## O QUE FAZER:
Copie integralmente o texto em estudo abaixo, preservando cada palavra e cada sinal de pontuação.

## TEXTO EM ESTUDO:
Abstract
Os cuidados prestados por pessoas diferentes e em relações diferentes (familiares, profissionais, formais, informais) são valorizados de formas distintas (amor, afeto, dever, serviço, trabalho, entre outras). No entanto, constituem-se como um conjunto interligado (um sistema de cuidados), com consequências comuns nas formas de reconhecimento e (des)valorização dos cuidados, sendo a divisão sexual do trabalho um aspeto transversal dominante. Este projeto olha para diferentes configurações de cuidados no contexto português, centrando-se nos cuidados prestados em contexto domiciliar a pessoas em situação de dependência e com deficiência, e a pessoas mais velhas.

## DADOS A ANALISAR:
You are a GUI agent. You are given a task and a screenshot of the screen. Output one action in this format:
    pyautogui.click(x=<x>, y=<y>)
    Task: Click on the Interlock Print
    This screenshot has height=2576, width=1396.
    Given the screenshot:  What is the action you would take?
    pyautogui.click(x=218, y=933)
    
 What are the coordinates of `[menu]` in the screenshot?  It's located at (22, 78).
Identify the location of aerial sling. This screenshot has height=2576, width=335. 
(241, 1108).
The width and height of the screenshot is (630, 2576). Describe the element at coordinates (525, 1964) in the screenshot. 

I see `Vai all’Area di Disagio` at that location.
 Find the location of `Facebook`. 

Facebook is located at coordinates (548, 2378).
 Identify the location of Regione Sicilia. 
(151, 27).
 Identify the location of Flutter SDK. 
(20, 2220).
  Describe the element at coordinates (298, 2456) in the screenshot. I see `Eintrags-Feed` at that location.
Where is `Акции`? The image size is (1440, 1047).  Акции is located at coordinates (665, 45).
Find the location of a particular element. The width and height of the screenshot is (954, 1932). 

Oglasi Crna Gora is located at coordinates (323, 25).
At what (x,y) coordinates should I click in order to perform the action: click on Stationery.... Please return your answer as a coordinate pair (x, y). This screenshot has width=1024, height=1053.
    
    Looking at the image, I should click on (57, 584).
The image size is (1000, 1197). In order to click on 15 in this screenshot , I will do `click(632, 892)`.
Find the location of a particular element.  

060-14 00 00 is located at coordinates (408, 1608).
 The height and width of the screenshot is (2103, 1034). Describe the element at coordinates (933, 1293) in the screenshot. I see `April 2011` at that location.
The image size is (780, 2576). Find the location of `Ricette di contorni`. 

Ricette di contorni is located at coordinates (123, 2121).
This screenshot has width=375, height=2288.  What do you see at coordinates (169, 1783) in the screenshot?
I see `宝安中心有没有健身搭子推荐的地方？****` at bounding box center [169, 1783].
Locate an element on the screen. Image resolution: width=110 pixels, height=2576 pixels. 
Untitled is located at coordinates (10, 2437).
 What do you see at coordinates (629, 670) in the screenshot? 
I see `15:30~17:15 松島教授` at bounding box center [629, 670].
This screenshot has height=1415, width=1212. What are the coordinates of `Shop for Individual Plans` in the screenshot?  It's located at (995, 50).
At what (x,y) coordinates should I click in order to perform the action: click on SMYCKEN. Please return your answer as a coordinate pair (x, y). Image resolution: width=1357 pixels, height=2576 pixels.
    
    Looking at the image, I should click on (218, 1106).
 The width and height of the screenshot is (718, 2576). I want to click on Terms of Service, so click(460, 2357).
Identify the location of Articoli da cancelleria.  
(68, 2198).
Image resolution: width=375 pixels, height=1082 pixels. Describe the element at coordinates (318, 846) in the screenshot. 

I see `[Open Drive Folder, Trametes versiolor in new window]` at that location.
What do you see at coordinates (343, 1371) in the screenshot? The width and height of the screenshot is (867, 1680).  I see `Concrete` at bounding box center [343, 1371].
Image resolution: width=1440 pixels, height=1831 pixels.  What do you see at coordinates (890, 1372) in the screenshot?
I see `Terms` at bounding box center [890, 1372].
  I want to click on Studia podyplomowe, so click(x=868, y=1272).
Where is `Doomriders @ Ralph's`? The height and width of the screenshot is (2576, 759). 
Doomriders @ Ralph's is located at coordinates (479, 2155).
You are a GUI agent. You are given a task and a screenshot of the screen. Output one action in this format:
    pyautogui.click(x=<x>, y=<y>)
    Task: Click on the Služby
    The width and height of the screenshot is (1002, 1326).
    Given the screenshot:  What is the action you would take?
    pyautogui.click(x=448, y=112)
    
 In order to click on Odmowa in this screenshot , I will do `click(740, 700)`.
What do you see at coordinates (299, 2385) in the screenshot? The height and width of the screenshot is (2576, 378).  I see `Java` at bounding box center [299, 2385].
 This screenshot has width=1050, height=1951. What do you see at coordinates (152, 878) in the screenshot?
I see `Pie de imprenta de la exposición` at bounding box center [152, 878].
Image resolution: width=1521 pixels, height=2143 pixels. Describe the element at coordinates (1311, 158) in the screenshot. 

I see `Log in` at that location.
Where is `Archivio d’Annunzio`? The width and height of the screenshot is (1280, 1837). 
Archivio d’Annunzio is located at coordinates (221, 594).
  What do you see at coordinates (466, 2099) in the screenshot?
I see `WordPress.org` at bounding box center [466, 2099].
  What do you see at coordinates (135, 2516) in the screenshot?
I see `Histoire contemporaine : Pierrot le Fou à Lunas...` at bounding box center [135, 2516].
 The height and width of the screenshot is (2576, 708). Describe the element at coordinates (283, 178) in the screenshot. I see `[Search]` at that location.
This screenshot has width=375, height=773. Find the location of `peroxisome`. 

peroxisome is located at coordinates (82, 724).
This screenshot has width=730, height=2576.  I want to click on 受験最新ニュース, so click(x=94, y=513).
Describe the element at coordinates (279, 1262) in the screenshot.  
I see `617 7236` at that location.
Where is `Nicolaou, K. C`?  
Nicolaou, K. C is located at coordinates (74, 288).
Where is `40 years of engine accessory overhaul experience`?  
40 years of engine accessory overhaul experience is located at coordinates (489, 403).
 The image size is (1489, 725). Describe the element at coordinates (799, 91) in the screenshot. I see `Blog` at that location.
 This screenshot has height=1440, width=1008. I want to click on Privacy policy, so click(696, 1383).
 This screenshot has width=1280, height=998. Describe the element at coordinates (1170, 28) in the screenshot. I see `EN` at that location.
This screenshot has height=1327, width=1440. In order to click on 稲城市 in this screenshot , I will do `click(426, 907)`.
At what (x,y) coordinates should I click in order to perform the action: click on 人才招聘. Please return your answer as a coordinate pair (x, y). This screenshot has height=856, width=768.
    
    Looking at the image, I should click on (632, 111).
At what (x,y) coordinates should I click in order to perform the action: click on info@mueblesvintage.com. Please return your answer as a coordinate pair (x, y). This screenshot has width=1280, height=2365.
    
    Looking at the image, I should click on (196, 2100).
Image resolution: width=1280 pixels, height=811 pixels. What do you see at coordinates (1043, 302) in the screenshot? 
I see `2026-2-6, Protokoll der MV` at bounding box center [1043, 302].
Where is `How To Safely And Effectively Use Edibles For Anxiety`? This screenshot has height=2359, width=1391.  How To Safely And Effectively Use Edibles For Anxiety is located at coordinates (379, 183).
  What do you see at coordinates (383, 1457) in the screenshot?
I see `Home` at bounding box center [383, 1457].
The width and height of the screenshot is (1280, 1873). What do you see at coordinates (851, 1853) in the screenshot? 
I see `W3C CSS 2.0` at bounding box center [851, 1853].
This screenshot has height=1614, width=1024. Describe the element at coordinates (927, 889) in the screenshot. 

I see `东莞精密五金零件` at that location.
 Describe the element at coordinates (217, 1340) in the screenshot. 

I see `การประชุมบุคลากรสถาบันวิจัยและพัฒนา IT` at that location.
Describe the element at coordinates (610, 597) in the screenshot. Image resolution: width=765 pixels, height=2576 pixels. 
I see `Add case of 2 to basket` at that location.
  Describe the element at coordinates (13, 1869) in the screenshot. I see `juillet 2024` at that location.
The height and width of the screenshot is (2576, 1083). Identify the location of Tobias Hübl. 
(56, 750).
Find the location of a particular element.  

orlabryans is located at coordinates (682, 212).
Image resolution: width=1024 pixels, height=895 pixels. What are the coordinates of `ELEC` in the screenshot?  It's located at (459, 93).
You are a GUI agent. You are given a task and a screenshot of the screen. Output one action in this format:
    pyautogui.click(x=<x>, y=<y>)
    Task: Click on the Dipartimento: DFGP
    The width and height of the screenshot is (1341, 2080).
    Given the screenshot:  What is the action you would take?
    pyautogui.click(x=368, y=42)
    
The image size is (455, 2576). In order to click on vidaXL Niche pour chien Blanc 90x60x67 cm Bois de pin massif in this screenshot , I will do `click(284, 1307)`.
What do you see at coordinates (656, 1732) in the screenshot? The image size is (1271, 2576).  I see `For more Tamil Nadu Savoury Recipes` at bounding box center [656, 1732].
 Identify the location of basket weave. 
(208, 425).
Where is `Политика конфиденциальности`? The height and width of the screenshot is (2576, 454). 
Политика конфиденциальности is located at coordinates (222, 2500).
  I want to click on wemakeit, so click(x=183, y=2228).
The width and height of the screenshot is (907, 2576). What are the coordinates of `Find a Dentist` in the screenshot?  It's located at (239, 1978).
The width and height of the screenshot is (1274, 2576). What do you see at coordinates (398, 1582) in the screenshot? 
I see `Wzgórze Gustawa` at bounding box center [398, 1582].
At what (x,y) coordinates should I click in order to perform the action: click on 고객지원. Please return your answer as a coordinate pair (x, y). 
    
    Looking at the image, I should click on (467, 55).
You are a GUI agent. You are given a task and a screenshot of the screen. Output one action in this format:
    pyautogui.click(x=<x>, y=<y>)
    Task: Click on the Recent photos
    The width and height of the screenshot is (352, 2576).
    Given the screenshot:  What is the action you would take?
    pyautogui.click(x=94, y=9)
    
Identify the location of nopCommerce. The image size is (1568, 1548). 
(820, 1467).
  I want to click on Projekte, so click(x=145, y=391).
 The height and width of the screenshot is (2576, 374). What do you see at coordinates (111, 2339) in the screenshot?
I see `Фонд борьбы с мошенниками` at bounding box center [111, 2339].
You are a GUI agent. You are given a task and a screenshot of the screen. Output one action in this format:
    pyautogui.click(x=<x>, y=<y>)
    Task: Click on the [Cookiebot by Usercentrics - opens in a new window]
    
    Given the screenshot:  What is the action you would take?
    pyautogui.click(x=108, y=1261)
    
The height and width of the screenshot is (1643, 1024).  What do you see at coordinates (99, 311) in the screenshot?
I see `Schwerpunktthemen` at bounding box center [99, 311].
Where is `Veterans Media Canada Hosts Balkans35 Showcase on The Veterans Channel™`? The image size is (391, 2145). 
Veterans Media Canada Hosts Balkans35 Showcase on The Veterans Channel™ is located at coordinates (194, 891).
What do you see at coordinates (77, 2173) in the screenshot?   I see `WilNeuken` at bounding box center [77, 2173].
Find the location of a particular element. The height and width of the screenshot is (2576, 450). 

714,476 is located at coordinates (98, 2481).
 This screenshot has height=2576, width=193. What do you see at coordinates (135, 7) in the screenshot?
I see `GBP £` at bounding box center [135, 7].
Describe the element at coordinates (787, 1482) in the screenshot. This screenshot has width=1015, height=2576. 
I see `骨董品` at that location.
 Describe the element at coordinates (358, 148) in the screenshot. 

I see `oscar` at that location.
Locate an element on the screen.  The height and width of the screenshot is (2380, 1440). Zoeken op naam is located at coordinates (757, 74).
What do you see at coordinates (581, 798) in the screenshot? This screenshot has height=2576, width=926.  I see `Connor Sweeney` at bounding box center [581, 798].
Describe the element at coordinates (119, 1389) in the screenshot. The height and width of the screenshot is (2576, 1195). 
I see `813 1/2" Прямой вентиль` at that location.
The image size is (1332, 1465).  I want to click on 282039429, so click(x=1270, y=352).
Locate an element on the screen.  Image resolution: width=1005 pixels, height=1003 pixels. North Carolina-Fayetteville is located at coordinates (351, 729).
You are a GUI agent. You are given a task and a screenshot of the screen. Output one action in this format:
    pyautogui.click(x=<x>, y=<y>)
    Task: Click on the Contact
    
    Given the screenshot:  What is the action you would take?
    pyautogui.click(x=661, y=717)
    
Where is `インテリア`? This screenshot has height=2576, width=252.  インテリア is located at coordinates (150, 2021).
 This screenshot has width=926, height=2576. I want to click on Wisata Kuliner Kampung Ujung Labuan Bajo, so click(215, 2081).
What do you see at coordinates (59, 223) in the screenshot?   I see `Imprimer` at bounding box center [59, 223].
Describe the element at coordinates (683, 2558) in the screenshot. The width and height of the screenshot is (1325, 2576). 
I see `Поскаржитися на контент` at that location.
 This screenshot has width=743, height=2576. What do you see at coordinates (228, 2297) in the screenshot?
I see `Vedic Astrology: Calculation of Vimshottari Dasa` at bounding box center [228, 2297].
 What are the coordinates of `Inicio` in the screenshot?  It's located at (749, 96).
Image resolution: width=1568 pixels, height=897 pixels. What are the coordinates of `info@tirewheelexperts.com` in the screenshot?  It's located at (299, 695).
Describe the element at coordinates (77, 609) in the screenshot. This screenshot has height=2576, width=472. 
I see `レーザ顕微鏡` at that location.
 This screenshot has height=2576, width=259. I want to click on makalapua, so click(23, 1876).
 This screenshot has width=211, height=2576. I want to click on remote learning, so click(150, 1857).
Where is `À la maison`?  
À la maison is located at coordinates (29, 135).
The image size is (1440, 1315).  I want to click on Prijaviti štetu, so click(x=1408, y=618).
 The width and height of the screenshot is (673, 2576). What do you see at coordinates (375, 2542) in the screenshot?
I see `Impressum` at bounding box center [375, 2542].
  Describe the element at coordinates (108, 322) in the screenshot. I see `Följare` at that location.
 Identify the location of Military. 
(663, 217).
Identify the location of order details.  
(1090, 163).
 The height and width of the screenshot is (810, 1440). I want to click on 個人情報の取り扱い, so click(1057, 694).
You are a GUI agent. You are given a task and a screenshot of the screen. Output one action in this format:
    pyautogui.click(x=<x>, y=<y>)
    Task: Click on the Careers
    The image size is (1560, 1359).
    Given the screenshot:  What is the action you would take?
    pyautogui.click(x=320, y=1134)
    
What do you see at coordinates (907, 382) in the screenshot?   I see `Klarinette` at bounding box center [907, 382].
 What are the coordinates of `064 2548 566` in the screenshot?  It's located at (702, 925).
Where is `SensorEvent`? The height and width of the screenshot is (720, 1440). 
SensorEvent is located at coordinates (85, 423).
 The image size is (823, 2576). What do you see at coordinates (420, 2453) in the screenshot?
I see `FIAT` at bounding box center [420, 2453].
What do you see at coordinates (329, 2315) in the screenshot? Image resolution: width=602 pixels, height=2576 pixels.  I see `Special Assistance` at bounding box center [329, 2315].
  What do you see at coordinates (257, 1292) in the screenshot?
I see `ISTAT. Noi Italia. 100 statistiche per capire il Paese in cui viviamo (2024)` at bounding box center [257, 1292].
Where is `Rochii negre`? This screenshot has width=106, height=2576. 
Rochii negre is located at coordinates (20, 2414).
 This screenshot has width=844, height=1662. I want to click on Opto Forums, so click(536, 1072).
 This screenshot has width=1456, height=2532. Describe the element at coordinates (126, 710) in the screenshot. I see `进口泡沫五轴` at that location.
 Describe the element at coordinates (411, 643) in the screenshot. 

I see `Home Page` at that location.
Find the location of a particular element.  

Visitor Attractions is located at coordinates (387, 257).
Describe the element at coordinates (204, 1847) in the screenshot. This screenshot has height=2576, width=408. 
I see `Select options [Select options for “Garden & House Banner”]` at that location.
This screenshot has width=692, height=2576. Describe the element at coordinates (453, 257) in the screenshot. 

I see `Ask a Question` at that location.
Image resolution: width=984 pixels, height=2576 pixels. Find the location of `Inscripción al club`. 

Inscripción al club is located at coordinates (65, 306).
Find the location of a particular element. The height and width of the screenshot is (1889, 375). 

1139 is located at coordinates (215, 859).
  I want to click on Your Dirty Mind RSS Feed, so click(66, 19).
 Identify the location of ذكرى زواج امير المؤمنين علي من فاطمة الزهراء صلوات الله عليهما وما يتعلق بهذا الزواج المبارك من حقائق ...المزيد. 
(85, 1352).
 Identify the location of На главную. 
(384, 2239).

## RESULTADO:
Abstract
Os cuidados prestados por pessoas diferentes e em relações diferentes (familiares, profissionais, formais, informais) são valorizados de formas distintas (amor, afeto, dever, serviço, trabalho, entre outras). No entanto, constituem-se como um conjunto interligado (um sistema de cuidados), com consequências comuns nas formas de reconhecimento e (des)valorização dos cuidados, sendo a divisão sexual do trabalho um aspeto transversal dominante. Este projeto olha para diferentes configurações de cuidados no contexto português, centrando-se nos cuidados prestados em contexto domiciliar a pessoas em situação de dependência e com deficiência, e a pessoas mais velhas.